La ciudad donde vivo
tiene un puerto importante en el que atracan grandes cruceros, de esos que son
auténticas ciudades flotantes con más de cinco mil pasajeros a bordo. Esos
barcos están llenos de octogenarios y nonagenarias a los que no se les pone nada
por delante y que suben llenos de ilusión a surcar los mares. Los más
habituales son ingleses, ellas con sus faldas y blusas de diferente estampado
(of course) y ellos con sus chaquetas de tweed. Ambos con los pies calzados con
unas sandalias tirando a rústicas y sus inconfundibles calcetines. Siempre
pienso que son los supervivientes del desembarco de Normandía y que si hubiese
una tercera guerra mundial, también nos sobrevivirían a todos. Embarcan con sus
maletas llenas de moda Britihs vintage y su lista interminable de achaques,
medicamentos, andadores, sillas de ruedas y, algunos incluso, con sus turnos de
diálisis bien establecidos. Existen unos verdaderos hospitales a bordo y un
personal médico y de enfermería altamente competente, lo cual es muy necesario
dado el tipo de pasaje que llevan. En cada puerto al que van deben desembarcar
a alguno de estos pasajeros para ir al hospital, bien porque tienen un achaque
nuevo o porque se le reagudiza uno de los que ya presentaban. Las consignatarias de los buques se encargan de facilitar el traslado al hospital y
en nuestro caso casi siempre venían acompañados de la misma persona. Se trataba
de un hombre de mediana edad que hablaba inglés con bastante fluidez y que en
muchos casos servía incluso de traductor. Se interesaba por cada paciente y
venía casi todos los días, por lo que yo siempre le daba información médica
acerca de lo que padecía el paciente y cuantos días calculaba que tardaría en
ponerse bien. Pensaba que trabajaba en la consignataria como una especie de
intermediario y que era a quien yo debía informar. Si yo le hablaba de
insuficiencia cardíaca él parecía que era un experto y estaba de acuerdo en el
tratamiento y en los días que debería durar el ingreso. Si le contaba que el
paciente tenía una neumonía, por supuesto le parecía correcto el antibiótico y
que podían presentarse complicaciones imprevistas. Cuando mi inglés se atascaba
al explicarle al paciente su enfermedad, él le daba una charla de media hora de
cual era su diagnóstico, que tratamiento le estábamos poniendo y no sé cuantas
cosas más. Pasó el tiempo y yo creía que aunque no fuese médico, sería
enfermero o algo parecido y que la consignataria había tenido mucha suerte de
contratarlo. Así que cada vez le explicaba más y más cosas de enfermedades
comunes y de otras mucho más raras que escuchaba con mucha atención, e incluso
hacía comentarios bastante acertados para no ser médico. Pasaron así unos
cuatro años hasta que un día en que tenía ingresada una paciente inglesa y la
iba a dar de alta, le digo a la supervisora de la planta:
-
Hay que llamar a “fulano” para arreglar
lo del alta de esta señora.
-- -- --
**OBJETIVO DE LA TAREA:** Enumera las prendas de ropa y el calzado que, según el texto sobre los cruceros, llevan puestos los pasajeros ingleses. Utiliza únicamente la información que aparece en el texto.

**DATOS PARA ANALIZAR:**
-- -- --
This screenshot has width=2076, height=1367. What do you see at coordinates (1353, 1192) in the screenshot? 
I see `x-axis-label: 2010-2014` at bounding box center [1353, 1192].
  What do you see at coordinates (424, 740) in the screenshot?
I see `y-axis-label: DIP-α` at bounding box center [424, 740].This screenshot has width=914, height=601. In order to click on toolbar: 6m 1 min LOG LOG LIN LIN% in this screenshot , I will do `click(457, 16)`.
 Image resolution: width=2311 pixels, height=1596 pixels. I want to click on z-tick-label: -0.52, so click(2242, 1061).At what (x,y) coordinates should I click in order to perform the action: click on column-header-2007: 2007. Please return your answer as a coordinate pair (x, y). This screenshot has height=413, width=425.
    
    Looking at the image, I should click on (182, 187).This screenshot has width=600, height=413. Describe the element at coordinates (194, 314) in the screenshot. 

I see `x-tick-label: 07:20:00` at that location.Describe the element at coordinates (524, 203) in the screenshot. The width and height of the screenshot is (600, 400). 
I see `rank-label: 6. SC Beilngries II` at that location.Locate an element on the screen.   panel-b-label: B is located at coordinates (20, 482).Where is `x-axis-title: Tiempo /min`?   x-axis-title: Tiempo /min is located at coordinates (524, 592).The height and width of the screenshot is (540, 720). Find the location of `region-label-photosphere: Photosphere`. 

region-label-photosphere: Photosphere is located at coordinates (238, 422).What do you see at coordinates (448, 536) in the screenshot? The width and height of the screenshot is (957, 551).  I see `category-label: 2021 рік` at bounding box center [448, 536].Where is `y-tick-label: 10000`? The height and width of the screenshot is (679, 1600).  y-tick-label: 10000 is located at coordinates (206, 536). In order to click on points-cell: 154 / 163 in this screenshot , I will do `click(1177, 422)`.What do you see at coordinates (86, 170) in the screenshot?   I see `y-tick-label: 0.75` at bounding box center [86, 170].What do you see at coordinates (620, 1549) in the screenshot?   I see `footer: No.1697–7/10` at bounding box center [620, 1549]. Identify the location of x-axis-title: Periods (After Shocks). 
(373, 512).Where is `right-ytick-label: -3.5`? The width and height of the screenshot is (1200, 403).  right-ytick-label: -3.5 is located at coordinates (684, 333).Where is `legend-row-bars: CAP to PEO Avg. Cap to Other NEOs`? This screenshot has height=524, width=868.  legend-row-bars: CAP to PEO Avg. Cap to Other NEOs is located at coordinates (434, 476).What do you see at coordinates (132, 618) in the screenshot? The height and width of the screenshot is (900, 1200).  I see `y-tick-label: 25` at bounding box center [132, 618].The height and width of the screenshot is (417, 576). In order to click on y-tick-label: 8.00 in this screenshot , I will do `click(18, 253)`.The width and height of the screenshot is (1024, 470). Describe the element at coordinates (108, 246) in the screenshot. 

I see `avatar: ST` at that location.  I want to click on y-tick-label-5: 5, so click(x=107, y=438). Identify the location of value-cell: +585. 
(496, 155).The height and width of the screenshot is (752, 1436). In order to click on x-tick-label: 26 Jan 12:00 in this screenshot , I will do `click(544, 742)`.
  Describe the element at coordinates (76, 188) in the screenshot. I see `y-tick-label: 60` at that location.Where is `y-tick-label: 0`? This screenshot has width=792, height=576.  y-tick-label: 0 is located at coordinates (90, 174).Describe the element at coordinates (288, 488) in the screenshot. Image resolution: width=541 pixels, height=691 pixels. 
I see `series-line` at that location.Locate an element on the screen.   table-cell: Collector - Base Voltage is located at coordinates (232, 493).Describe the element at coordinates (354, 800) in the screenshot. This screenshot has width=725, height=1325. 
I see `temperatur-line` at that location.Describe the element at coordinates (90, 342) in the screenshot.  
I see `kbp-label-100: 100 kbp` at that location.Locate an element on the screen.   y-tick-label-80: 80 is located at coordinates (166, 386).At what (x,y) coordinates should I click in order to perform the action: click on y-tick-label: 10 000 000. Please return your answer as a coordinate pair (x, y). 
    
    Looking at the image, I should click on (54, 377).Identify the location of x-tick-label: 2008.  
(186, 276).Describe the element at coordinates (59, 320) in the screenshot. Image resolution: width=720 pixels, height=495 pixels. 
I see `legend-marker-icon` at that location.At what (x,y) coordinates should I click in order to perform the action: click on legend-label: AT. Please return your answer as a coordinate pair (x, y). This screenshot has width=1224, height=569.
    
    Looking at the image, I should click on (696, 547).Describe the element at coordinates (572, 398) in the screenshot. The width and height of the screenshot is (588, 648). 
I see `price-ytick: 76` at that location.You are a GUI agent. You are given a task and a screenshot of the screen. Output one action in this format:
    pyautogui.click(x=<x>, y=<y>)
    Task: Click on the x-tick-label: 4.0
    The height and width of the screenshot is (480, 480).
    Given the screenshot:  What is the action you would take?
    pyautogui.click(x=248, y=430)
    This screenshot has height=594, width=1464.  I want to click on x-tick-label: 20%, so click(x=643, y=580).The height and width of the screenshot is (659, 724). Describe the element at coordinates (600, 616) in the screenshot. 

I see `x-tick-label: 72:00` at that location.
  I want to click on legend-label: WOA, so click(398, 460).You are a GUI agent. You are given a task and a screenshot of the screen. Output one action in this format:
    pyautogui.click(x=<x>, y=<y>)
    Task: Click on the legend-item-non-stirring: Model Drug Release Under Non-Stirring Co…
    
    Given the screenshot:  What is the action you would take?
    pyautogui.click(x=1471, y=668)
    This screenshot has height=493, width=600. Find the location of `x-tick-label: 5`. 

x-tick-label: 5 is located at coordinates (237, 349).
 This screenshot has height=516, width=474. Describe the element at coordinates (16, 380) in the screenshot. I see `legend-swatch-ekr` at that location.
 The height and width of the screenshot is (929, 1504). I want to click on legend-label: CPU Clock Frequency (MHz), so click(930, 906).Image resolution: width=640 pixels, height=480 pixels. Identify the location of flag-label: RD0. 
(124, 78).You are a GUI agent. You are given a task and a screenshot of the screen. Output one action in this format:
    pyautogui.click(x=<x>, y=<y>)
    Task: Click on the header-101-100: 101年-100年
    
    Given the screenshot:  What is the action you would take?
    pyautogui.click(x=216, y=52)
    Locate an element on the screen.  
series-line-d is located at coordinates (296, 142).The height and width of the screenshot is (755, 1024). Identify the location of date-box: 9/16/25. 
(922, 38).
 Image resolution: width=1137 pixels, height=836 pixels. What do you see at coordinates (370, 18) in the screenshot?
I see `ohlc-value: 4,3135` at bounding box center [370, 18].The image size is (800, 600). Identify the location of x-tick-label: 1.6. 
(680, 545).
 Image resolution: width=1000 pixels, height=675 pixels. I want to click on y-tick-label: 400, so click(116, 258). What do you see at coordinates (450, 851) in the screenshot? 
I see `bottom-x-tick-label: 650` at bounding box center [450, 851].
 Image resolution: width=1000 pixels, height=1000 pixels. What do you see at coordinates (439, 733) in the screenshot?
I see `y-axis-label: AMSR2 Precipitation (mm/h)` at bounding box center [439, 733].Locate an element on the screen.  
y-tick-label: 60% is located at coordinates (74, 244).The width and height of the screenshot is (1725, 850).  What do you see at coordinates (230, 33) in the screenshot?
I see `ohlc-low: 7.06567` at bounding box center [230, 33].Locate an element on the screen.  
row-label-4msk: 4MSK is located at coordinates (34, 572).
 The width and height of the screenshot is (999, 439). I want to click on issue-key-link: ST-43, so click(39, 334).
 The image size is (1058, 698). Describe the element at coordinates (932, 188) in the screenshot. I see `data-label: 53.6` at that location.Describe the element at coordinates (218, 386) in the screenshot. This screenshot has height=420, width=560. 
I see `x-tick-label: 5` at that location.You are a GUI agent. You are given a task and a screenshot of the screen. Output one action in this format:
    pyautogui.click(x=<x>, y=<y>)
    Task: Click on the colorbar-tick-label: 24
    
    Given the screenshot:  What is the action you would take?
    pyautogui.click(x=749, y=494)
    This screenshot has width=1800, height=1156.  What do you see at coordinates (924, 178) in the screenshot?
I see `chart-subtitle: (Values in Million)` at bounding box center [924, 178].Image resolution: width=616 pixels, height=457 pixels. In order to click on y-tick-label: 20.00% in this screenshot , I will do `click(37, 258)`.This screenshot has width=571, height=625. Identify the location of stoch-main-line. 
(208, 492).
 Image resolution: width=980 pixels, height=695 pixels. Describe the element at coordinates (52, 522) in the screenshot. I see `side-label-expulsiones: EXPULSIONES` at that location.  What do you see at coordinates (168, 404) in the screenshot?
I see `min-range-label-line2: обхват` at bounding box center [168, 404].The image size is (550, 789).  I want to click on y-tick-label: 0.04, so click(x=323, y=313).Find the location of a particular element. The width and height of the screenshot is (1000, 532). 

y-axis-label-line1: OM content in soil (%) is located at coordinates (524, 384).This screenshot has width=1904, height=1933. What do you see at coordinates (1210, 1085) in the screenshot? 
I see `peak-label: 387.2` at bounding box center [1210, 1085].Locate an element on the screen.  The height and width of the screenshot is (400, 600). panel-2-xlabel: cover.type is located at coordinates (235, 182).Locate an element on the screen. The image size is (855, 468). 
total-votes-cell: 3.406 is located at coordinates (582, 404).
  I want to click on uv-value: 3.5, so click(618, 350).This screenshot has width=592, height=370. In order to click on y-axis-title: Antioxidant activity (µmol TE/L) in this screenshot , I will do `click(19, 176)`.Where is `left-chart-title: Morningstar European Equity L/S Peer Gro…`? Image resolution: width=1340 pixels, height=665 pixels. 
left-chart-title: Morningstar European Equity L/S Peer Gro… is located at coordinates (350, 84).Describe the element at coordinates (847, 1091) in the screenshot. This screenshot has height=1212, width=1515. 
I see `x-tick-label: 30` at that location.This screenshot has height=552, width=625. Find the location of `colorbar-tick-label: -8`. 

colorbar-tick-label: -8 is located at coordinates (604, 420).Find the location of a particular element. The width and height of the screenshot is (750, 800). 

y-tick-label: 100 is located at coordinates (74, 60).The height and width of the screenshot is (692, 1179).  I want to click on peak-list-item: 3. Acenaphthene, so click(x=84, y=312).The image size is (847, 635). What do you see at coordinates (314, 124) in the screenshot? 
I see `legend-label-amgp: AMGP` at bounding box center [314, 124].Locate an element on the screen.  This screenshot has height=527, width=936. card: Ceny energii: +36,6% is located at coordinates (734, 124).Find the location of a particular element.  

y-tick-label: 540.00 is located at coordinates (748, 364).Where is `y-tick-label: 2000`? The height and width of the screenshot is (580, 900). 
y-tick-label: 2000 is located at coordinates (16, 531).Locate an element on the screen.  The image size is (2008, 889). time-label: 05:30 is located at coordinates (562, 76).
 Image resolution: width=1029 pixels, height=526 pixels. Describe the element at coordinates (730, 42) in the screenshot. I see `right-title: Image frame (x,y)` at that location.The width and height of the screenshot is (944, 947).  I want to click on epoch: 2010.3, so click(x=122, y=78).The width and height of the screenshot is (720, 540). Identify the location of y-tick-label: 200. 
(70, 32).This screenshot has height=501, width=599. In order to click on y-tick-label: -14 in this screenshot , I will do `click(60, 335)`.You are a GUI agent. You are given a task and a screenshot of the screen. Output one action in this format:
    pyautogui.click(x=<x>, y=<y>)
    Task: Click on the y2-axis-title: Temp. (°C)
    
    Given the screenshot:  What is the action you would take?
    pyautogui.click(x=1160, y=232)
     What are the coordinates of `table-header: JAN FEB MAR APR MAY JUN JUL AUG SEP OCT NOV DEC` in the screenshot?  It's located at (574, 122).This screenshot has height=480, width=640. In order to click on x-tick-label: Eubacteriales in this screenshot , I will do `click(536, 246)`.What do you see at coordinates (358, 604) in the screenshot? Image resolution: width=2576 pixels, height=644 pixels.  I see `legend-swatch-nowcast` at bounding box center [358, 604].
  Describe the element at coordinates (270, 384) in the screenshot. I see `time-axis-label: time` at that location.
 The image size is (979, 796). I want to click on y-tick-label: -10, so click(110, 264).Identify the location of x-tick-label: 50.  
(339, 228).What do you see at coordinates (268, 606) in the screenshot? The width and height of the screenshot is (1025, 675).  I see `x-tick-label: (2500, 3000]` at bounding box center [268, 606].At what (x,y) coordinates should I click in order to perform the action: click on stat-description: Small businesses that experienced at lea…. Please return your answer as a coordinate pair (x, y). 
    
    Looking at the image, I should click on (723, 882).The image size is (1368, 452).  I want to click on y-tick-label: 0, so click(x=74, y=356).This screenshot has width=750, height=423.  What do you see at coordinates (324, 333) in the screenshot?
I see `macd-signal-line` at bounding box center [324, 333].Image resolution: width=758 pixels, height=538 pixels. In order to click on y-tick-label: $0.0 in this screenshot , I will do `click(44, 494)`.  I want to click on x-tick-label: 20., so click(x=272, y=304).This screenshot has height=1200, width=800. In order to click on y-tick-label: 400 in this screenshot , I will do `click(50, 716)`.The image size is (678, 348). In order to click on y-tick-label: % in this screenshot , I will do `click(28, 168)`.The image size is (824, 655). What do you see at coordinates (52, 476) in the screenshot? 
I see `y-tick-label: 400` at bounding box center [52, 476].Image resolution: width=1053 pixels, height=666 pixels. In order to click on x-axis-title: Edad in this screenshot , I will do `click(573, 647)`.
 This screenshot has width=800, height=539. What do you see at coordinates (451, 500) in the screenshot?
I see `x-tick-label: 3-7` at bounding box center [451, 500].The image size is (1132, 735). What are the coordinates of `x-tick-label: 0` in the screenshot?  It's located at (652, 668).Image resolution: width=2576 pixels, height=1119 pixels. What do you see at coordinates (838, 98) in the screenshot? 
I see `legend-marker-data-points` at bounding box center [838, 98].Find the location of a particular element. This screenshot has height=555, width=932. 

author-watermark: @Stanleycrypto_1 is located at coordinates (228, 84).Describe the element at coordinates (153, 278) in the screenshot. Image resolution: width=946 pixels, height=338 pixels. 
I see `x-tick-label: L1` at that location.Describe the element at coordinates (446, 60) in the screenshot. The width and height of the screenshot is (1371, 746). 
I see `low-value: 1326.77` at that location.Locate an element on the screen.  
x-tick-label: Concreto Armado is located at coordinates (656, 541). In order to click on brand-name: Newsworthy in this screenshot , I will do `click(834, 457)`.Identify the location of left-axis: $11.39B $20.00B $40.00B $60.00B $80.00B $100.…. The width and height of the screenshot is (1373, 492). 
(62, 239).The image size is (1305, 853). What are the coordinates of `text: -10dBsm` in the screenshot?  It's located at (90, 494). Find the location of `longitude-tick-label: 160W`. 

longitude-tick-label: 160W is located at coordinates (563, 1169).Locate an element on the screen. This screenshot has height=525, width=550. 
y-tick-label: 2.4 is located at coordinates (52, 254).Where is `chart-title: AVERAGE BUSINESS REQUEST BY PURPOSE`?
-- -- --
**RESULTADO DE LA TAREA:** Faldas, blusas, chaquetas de tweed, sandalias y calcetines.